OK, so I pin pointed the issue but I don't know how to solve it:

import { Component, OnInit } from "@angular/core";
import { SpeechRecognition, SpeechRecognitionTranscription, SpeechRecognitionOptions } from 'nativescript-speech-recognition';
import { TNSTextToSpeech, SpeakOptions } from 'nativescript-texttospeech';
@Component({
    selector: "ns-speak",
    moduleId: module.id,
    templateUrl: "./speak.component.html",
})
export class SpeakComponent implements OnInit {
    options: SpeechRecognitionOptions;
    text: string;
    TTS: TNSTextToSpeech;
    constructor(private speech: SpeechRecognition) {
        this.options = {
            locale: 'EN_US',
            onResult: (transcription: SpeechRecognitionTranscription) => {
                console.log(`${transcription.text}`);
                console.log(`${transcription.finished}`);
                this.text = transcription.text;
            },
            returnPartialResults: false
        };
    }

    ngOnInit(): void {
        this.TTS = new TNSTextToSpeech();
    }

    triggerListening() {
        console.log('triggerListening');
        this.speech.available().then(result => {
            result ? this.startListening() : alert("Speech recognition not available");
        }, error => {
            console.error(error);
        })
    }

    startListening() {
        this.speech.startListening(this.options).then(() => {
            console.log('started listening');
        }, error => {
            console.error(error);
        })
    }

    sayIt() {
        const say = `I heard you say ${this.text}`;
        let speakOptions: SpeakOptions = {
            text: say, /// *** required ***
            speakRate: 0.45,
            finishedCallback: (() => {
                alert('Finished Speaking :)');
            }),
            //speakRate: 0.5, // optional - default is 1.0
            //pitch: 1.0, // optional - default is 1.0
            //volume: 1.0, // optional - default is 1.0
            language: "en-US"  // optional - default is system language,
            // finishedCallback: Function // optional
        }
        // Call the `speak` method passing the SpeakOptions object
        console.log('before speak', speakOptions);
        this.TTS.speak(speakOptions);
        this.TTS.resume();
        console.log('after speak');
    }

    stopListening() {
        this.speech.stopListening().then(() => {
            console.log('stopped listening');
        }, error => {
            console.error(error);
        });
    }
}

If I'm calling the sayIt method before listening it's all good and the speech is heard.

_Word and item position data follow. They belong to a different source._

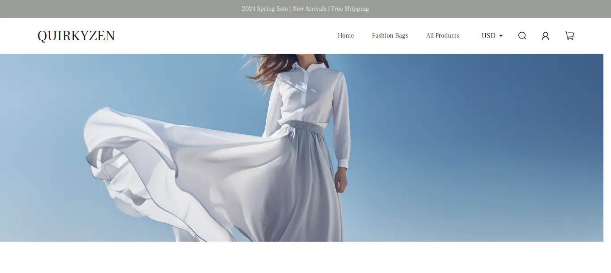Go to the Home menu item
This screenshot has height=273, width=611.
345,36
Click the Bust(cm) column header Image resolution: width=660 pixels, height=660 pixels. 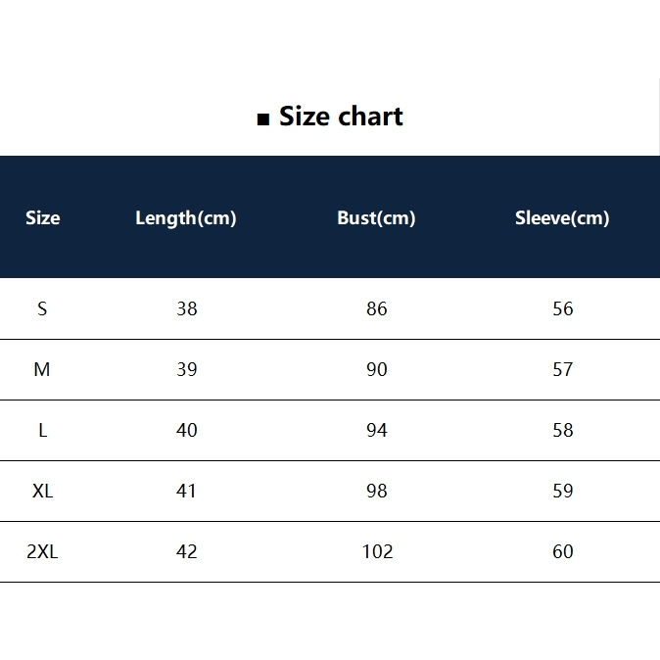coord(376,218)
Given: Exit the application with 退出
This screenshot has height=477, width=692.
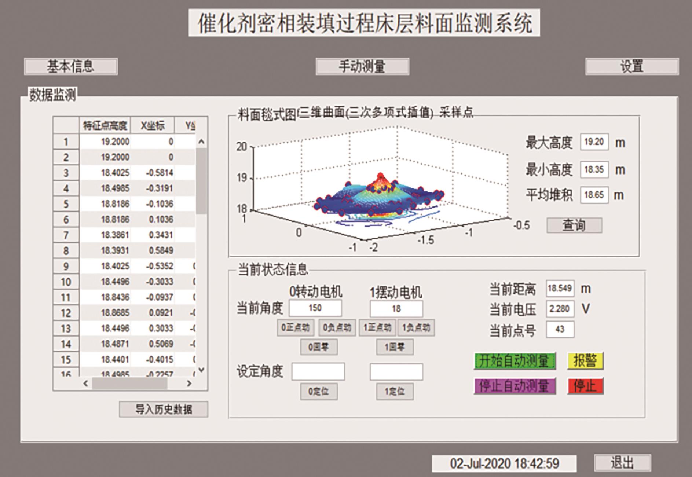Looking at the screenshot, I should tap(622, 463).
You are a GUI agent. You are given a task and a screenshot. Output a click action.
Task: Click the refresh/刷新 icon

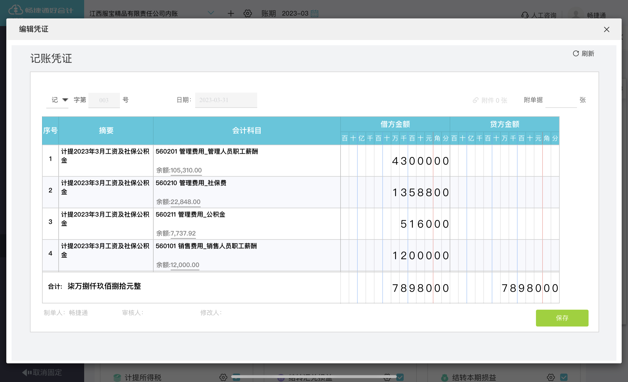pos(575,53)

However if I call startListening first and then sayIt now audio is heard and TNSTextToSpeech.prototype.speak fails silently (forgive the pun :-)).
Any idea why?

+1 .. i am having the same issue..

@ShyAlonSidekick This is not a problem with this plugin but rather the speech recognition plugin that you're also using. See EddyVerbruggen/nativescript-speech-recognition#14

The fact that it works on the simulator is that the speech recognition plugin is not supported there, so it won't mess up the audiosettings required by this plugin.